● **Your objective**:
Print the data once more, exactly as supplied.

● **Data provided**:
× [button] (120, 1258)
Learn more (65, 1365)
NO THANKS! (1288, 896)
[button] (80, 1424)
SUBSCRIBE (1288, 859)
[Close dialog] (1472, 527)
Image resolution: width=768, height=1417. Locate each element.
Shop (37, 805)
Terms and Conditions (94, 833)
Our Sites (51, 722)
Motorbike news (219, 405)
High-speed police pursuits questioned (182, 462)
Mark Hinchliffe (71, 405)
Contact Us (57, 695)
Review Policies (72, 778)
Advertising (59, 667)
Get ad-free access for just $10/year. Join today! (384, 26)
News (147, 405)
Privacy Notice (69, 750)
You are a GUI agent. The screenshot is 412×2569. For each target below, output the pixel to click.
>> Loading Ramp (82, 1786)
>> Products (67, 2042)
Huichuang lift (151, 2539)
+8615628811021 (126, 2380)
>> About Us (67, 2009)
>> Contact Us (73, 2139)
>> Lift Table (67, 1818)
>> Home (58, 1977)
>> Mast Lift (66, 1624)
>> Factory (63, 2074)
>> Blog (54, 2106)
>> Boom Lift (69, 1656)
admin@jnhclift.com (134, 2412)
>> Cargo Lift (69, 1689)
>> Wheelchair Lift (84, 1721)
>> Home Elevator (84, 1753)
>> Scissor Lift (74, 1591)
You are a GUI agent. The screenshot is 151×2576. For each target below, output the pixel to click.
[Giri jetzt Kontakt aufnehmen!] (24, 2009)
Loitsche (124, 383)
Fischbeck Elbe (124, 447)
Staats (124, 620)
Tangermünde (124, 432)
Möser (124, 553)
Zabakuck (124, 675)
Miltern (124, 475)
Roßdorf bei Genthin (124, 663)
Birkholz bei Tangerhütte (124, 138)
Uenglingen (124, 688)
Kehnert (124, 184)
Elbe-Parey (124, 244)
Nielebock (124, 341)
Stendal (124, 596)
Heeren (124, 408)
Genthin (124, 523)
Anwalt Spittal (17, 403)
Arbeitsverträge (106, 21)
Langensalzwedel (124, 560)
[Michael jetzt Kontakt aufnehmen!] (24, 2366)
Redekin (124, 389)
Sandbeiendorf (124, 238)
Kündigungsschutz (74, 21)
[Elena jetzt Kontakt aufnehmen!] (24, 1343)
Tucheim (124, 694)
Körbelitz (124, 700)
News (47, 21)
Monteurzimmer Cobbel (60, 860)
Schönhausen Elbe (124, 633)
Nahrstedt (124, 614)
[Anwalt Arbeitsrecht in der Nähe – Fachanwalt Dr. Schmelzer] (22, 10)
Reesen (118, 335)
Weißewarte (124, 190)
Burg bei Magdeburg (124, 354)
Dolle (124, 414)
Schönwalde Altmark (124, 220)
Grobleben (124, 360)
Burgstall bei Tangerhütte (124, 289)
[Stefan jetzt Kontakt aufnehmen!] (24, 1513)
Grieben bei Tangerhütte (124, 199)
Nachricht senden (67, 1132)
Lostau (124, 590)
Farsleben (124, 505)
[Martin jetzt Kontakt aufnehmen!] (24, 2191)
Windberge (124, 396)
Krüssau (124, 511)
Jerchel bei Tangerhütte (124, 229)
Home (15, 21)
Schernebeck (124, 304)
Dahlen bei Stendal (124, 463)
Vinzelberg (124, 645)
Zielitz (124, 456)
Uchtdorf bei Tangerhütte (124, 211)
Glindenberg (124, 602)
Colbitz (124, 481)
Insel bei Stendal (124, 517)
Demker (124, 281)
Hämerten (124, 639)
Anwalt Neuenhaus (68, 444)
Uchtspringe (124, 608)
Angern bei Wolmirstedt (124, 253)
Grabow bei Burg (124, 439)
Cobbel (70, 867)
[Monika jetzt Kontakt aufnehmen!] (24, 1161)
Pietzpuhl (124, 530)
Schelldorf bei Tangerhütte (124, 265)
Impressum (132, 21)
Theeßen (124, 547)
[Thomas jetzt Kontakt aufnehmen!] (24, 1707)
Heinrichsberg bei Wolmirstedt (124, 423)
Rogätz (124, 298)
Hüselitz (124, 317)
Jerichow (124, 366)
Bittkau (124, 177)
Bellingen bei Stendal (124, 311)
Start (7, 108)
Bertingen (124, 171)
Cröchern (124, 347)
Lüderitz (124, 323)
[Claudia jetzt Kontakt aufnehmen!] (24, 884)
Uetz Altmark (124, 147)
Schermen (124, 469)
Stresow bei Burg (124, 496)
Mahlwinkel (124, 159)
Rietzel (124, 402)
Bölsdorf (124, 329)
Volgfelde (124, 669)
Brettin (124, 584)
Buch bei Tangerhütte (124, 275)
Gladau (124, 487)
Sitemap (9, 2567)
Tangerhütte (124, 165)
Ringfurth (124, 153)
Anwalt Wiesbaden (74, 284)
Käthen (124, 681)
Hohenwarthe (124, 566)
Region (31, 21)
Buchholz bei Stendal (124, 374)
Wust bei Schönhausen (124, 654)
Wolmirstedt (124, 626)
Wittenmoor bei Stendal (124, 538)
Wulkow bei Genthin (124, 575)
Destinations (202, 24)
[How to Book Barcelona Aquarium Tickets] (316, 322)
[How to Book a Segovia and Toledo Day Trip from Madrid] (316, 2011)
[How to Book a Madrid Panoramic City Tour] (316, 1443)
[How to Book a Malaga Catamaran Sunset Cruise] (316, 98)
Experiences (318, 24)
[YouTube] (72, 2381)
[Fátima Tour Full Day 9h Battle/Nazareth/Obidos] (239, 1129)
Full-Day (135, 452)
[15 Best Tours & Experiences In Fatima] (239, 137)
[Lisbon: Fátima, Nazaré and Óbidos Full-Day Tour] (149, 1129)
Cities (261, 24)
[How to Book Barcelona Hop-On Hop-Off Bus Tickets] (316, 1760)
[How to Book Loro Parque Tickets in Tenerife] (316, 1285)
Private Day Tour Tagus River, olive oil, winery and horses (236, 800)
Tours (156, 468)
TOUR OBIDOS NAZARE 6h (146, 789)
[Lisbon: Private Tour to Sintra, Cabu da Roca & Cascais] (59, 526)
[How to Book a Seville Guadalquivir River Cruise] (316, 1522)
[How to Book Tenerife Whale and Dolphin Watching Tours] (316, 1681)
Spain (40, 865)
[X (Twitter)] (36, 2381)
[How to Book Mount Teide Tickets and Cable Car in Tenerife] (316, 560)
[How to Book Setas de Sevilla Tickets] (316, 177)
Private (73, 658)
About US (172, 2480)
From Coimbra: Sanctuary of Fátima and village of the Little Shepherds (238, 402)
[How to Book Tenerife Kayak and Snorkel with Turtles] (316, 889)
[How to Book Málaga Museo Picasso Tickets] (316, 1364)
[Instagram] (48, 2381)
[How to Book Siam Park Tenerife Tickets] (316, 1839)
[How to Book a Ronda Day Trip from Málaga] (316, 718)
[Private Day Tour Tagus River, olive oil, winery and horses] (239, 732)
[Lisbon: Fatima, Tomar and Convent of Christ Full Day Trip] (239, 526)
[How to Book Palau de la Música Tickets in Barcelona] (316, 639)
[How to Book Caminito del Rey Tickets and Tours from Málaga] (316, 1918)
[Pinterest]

● **Exercise response**:
× [button] (120, 1258)
Learn more (65, 1365)
NO THANKS! (1288, 896)
[button] (80, 1424)
SUBSCRIBE (1288, 859)
[Close dialog] (1472, 527)
Image resolution: width=768, height=1417. Locate each element.
Shop (37, 805)
Terms and Conditions (94, 833)
Our Sites (51, 722)
Motorbike news (219, 405)
High-speed police pursuits questioned (182, 462)
Mark Hinchliffe (71, 405)
Contact Us (57, 695)
Review Policies (72, 778)
Advertising (59, 667)
Get ad-free access for just $10/year. Join today! (384, 26)
News (147, 405)
Privacy Notice (69, 750)
You are a GUI agent. The screenshot is 412×2569. For each target below, output the pixel to click.
>> Loading Ramp (82, 1786)
>> Products (67, 2042)
Huichuang lift (151, 2539)
+8615628811021 (126, 2380)
>> About Us (67, 2009)
>> Contact Us (73, 2139)
>> Lift Table (67, 1818)
>> Home (58, 1977)
>> Mast Lift (66, 1624)
>> Factory (63, 2074)
>> Blog (54, 2106)
>> Boom Lift (69, 1656)
admin@jnhclift.com (134, 2412)
>> Cargo Lift (69, 1689)
>> Wheelchair Lift (84, 1721)
>> Home Elevator (84, 1753)
>> Scissor Lift (74, 1591)
You are a GUI agent. The screenshot is 151×2576. For each target below, output the pixel to click.
[Giri jetzt Kontakt aufnehmen!] (24, 2009)
Loitsche (124, 383)
Fischbeck Elbe (124, 447)
Staats (124, 620)
Tangermünde (124, 432)
Möser (124, 553)
Zabakuck (124, 675)
Miltern (124, 475)
Roßdorf bei Genthin (124, 663)
Birkholz bei Tangerhütte (124, 138)
Uenglingen (124, 688)
Kehnert (124, 184)
Elbe-Parey (124, 244)
Nielebock (124, 341)
Stendal (124, 596)
Heeren (124, 408)
Genthin (124, 523)
Anwalt Spittal (17, 403)
Arbeitsverträge (106, 21)
Langensalzwedel (124, 560)
[Michael jetzt Kontakt aufnehmen!] (24, 2366)
Redekin (124, 389)
Sandbeiendorf (124, 238)
Kündigungsschutz (74, 21)
[Elena jetzt Kontakt aufnehmen!] (24, 1343)
Tucheim (124, 694)
Körbelitz (124, 700)
News (47, 21)
Monteurzimmer Cobbel (60, 860)
Schönhausen Elbe (124, 633)
Nahrstedt (124, 614)
[Anwalt Arbeitsrecht in der Nähe – Fachanwalt Dr. Schmelzer] (22, 10)
Reesen (118, 335)
Weißewarte (124, 190)
Burg bei Magdeburg (124, 354)
Dolle (124, 414)
Schönwalde Altmark (124, 220)
Grobleben (124, 360)
Burgstall bei Tangerhütte (124, 289)
[Stefan jetzt Kontakt aufnehmen!] (24, 1513)
Grieben bei Tangerhütte (124, 199)
Nachricht senden (67, 1132)
Lostau (124, 590)
Farsleben (124, 505)
[Martin jetzt Kontakt aufnehmen!] (24, 2191)
Windberge (124, 396)
Krüssau (124, 511)
Jerchel bei Tangerhütte (124, 229)
Home (15, 21)
Schernebeck (124, 304)
Dahlen bei Stendal (124, 463)
Vinzelberg (124, 645)
Zielitz (124, 456)
Uchtdorf bei Tangerhütte (124, 211)
Glindenberg (124, 602)
Colbitz (124, 481)
Insel bei Stendal (124, 517)
Demker (124, 281)
Hämerten (124, 639)
Anwalt Neuenhaus (68, 444)
Uchtspringe (124, 608)
Angern bei Wolmirstedt (124, 253)
Grabow bei Burg (124, 439)
Cobbel (70, 867)
[Monika jetzt Kontakt aufnehmen!] (24, 1161)
Pietzpuhl (124, 530)
Schelldorf bei Tangerhütte (124, 265)
Impressum (132, 21)
Theeßen (124, 547)
[Thomas jetzt Kontakt aufnehmen!] (24, 1707)
Heinrichsberg bei Wolmirstedt (124, 423)
Rogätz (124, 298)
Hüselitz (124, 317)
Jerichow (124, 366)
Bittkau (124, 177)
Bellingen bei Stendal (124, 311)
Start (7, 108)
Bertingen (124, 171)
Cröchern (124, 347)
Lüderitz (124, 323)
[Claudia jetzt Kontakt aufnehmen!] (24, 884)
Uetz Altmark (124, 147)
Schermen (124, 469)
Stresow bei Burg (124, 496)
Mahlwinkel (124, 159)
Rietzel (124, 402)
Bölsdorf (124, 329)
Volgfelde (124, 669)
Brettin (124, 584)
Buch bei Tangerhütte (124, 275)
Gladau (124, 487)
Sitemap (9, 2567)
Tangerhütte (124, 165)
Ringfurth (124, 153)
Anwalt Wiesbaden (74, 284)
Käthen (124, 681)
Hohenwarthe (124, 566)
Region (31, 21)
Buchholz bei Stendal (124, 374)
Wust bei Schönhausen (124, 654)
Wolmirstedt (124, 626)
Wittenmoor bei Stendal (124, 538)
Wulkow bei Genthin (124, 575)
Destinations (202, 24)
[How to Book Barcelona Aquarium Tickets] (316, 322)
[How to Book a Segovia and Toledo Day Trip from Madrid] (316, 2011)
[How to Book a Madrid Panoramic City Tour] (316, 1443)
[How to Book a Malaga Catamaran Sunset Cruise] (316, 98)
Experiences (318, 24)
[YouTube] (72, 2381)
[Fátima Tour Full Day 9h Battle/Nazareth/Obidos] (239, 1129)
Full-Day (135, 452)
[15 Best Tours & Experiences In Fatima] (239, 137)
[Lisbon: Fátima, Nazaré and Óbidos Full-Day Tour] (149, 1129)
Cities (261, 24)
[How to Book Barcelona Hop-On Hop-Off Bus Tickets] (316, 1760)
[How to Book Loro Parque Tickets in Tenerife] (316, 1285)
Private Day Tour Tagus River, olive oil, winery and horses (236, 800)
Tours (156, 468)
TOUR OBIDOS NAZARE 6h (146, 789)
[Lisbon: Private Tour to Sintra, Cabu da Roca & Cascais] (59, 526)
[How to Book a Seville Guadalquivir River Cruise] (316, 1522)
[How to Book Tenerife Whale and Dolphin Watching Tours] (316, 1681)
Spain (40, 865)
[X (Twitter)] (36, 2381)
[How to Book Mount Teide Tickets and Cable Car in Tenerife] (316, 560)
[How to Book Setas de Sevilla Tickets] (316, 177)
Private (73, 658)
About US (172, 2480)
From Coimbra: Sanctuary of Fátima and village of the Little Shepherds (238, 402)
[How to Book Tenerife Kayak and Snorkel with Turtles] (316, 889)
[How to Book Málaga Museo Picasso Tickets] (316, 1364)
[Instagram] (48, 2381)
[How to Book Siam Park Tenerife Tickets] (316, 1839)
[How to Book a Ronda Day Trip from Málaga] (316, 718)
[Private Day Tour Tagus River, olive oil, winery and horses] (239, 732)
[Lisbon: Fatima, Tomar and Convent of Christ Full Day Trip] (239, 526)
[How to Book Palau de la Música Tickets in Barcelona] (316, 639)
[How to Book Caminito del Rey Tickets and Tours from Málaga] (316, 1918)
[Pinterest]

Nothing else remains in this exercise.